Ich war zufrieden mit meiner ersten Runde und konnte am ersten langen Anstieg der nächsten Runde wieder ordentlich Tempo machen. Dabei wagte ich keinen Blick zurück und hoffte, dass er Abstand zu den Verfolgerinnen nicht allzu klein war. In den Trailabfahrten kam ich mir für meine Verhältnisse schon ziemlich schnell vor, jedoch nicht schnell genug, denn zwei Verfolgerinnen konnten auffahren und mich überholen. Somit lag ich nun an siebter Position mit ständigem Ranfahren an Platz 6. Da ich keinen Betreuer in der Feedzone hatte (gute Planung wäre wohl wichtig gewesen) und keine Flaschen gereicht werden durften, musste ich meine Flasche im Start-Ziel-Bereich auffüllen und verlor dort etwas Zeit.

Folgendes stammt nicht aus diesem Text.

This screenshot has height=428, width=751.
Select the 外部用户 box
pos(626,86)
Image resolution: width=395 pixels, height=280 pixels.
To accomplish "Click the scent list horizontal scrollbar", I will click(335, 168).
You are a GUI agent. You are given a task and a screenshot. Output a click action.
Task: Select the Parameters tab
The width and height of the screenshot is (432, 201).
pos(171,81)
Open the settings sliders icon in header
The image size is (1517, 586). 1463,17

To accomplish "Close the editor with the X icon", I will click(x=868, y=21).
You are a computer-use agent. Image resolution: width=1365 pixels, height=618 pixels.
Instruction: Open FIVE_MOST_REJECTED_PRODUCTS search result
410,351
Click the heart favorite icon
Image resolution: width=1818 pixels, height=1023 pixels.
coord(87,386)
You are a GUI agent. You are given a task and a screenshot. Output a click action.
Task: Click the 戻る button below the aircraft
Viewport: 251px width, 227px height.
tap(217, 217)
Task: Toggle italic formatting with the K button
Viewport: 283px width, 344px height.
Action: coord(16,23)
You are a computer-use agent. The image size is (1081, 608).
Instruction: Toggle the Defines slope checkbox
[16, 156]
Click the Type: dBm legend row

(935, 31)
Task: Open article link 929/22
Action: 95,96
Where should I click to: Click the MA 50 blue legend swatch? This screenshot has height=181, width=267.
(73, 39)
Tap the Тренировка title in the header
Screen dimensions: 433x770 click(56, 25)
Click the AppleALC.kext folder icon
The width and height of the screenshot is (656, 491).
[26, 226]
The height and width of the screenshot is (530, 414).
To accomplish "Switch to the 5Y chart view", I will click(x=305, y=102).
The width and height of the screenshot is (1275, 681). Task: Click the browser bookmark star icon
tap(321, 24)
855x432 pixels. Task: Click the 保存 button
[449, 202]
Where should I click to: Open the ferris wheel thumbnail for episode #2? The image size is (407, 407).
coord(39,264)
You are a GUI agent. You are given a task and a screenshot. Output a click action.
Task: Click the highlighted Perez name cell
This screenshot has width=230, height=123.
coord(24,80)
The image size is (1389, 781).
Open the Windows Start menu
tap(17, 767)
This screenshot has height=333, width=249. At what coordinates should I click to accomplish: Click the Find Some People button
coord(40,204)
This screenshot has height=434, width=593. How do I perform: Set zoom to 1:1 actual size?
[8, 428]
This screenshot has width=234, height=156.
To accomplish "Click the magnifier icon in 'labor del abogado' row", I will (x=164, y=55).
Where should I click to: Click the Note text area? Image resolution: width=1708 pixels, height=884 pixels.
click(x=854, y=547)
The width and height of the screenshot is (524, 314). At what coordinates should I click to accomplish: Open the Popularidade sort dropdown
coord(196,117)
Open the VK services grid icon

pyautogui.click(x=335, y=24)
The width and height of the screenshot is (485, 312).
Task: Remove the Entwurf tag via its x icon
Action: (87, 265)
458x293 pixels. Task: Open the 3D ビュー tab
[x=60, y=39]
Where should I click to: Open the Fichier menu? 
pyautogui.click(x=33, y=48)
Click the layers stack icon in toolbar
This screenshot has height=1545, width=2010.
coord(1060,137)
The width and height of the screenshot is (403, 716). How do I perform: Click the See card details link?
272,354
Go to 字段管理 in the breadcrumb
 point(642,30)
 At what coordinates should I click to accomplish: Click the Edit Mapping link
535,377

Ich hatte kurz mit mir gerungen, es nicht zu tun, da ich aber keine Kamel-Speicher habe, wäre ein Flüssigkeitsdefizit kontraproduktiver als ein kurzer Boxenstopp gewesen.😃


Runde 3:

Und weil es so schön war: Noch einmal! Die Strecke war wirklich super, doch zum dritten Mal in Folge tat der lange Anstieg doch ordentlich weh. Die Beine brannten und wollten eigentlich nur noch ins Ziel. Aber nun nur noch einmal hinauf zum höchsten Punkt, über flachere Passagen hin zur Burgruine. Den Trail hinunter mit scharfer Rechtskurve. Diese wurde mir leider in Runde drei zum Verhängnis: Ich verbremste mich und das Vorderrad rutschte im groben Schotter weg. Der unsanfte Bodenkontakt blieb glücklicherweise ohne Folgen, kostete aber wertvolle Zeit bei meiner Jagd auf Gesamtrang 6. Ich merkte, dass meine Konzentration nachlies und musste mich in den Abfahrten stark fokussieren und zusammenreißen, um keine weiteren Fahrfehler zu machen. Jetzt bloß nicht mehr stürzen oder platt fahren - dachte ich permanent. Der Schlussanstieg kostete die letzten Körner und als die letzte holprige Wiesenpassage absolviert war, war ich doch mehr als froh, endlich wieder in Leutershausen zu sein. Noch einige rechts- links-Kurven und der Zielbogen war da: Als siebte Frau überquerte ich nach knapp 3 Stunden und 30 Minuten mit 75 km und 2200 Höhenmetern die Ziellinie. Damit war ich mehr als glücklich und zufrieden!

 

 

Ein toller Abschluss dieser verrückten Saison! Mit diesem Ergebnis gehe ich extrem motiviert in die Vorbereitung für die Saison 2021. Auch wenn es 2020 nur insgesamt fünf Rennen für mich gab, weiß ich, dass sich meine Trainingsplanung voll ausgezahlt hat und ich weiß auch, woran ich im Winter noch arbeiten muss. Stichwort: "Es nützt nichts, wenn du nur bergauf schnell bist!"😃



An dieser Stelle: Ein großes Dankeschön an die Organisatoren vom Odenwald Marathon, das ihr eine deutsche Meisterschaft auf einer so tollen Strecke ermöglicht habt! Es war ein Fest!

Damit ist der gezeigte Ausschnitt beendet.